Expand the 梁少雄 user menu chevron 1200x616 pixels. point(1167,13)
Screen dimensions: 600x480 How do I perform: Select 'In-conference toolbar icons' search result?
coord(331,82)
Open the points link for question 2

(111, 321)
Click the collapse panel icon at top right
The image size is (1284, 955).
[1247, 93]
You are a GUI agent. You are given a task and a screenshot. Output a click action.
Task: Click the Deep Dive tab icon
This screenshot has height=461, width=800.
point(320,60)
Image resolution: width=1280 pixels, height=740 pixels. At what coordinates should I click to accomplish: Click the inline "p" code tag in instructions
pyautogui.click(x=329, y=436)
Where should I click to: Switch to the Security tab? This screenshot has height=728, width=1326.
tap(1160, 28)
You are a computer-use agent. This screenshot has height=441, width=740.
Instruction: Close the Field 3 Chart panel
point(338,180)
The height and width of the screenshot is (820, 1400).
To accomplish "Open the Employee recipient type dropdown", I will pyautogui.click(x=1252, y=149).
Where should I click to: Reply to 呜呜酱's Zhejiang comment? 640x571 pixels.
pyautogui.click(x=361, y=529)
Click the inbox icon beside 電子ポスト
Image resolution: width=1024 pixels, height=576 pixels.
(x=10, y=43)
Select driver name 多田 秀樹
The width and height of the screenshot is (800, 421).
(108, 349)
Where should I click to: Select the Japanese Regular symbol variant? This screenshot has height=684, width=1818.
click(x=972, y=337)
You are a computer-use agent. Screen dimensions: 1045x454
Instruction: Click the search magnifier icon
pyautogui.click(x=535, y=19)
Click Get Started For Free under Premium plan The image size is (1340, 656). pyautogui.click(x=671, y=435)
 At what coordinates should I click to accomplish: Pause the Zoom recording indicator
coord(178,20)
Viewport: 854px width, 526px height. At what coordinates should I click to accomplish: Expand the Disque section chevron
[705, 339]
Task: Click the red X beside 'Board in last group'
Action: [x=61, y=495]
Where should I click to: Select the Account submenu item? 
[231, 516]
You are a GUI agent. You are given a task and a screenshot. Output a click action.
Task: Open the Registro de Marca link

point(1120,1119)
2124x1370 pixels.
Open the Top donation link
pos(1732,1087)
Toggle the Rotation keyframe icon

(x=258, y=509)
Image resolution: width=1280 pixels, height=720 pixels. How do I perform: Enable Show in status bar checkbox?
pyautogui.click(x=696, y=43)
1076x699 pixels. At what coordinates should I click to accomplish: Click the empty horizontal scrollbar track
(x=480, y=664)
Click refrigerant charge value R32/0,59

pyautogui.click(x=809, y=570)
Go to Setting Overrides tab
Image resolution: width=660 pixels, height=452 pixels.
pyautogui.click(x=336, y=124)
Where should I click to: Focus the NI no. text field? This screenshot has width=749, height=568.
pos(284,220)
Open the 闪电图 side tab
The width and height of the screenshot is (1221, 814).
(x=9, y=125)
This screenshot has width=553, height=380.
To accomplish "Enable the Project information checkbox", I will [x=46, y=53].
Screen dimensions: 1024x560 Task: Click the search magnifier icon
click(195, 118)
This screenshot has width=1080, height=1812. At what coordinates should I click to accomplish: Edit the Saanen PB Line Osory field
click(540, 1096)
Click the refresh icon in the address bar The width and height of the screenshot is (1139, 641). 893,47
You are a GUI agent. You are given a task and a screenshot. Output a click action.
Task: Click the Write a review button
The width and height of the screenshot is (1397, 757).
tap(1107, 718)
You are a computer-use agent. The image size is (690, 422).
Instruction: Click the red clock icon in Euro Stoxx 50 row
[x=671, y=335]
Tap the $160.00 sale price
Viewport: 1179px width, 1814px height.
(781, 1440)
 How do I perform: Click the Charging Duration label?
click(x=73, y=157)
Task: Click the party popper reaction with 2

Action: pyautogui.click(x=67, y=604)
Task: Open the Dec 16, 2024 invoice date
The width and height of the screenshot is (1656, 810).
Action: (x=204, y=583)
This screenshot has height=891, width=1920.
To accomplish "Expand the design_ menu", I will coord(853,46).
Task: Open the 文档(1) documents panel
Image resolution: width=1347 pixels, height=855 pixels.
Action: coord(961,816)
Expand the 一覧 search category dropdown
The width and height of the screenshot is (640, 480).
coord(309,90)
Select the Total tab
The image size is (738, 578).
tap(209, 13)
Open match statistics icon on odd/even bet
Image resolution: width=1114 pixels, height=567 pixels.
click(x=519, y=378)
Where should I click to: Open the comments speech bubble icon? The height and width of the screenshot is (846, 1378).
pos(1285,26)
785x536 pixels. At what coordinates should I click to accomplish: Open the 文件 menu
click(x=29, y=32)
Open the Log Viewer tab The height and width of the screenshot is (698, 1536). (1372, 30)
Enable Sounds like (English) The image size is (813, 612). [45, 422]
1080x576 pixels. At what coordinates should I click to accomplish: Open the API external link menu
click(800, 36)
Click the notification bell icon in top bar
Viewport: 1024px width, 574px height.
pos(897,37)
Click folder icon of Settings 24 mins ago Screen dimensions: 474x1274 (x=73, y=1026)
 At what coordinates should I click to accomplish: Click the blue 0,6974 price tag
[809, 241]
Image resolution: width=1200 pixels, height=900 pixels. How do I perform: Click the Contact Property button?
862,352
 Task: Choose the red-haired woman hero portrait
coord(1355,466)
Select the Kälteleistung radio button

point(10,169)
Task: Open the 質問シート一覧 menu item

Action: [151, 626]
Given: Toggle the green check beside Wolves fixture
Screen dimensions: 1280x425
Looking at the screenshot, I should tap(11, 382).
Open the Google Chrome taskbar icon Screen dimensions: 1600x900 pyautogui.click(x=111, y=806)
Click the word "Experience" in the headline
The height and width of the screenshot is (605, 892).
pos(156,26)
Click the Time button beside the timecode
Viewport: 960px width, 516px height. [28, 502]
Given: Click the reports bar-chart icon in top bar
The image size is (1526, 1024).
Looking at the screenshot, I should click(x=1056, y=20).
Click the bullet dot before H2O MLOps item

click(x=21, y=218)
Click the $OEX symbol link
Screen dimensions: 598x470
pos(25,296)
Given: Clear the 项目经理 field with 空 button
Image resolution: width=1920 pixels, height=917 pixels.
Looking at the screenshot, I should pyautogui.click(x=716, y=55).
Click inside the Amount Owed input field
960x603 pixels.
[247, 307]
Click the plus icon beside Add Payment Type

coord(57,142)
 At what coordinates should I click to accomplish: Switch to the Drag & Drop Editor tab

──────────────────────────────

# WHAT YOU ARE ASKED TO DO
For every line in the data above that holds "will", return the line itself.

# ANSWER TO THIS TASK
To accomplish "Open the Employee recipient type dropdown", I will pyautogui.click(x=1252, y=149).
To accomplish "Enable the Project information checkbox", I will [x=46, y=53].
To accomplish "Expand the design_ menu", I will coord(853,46).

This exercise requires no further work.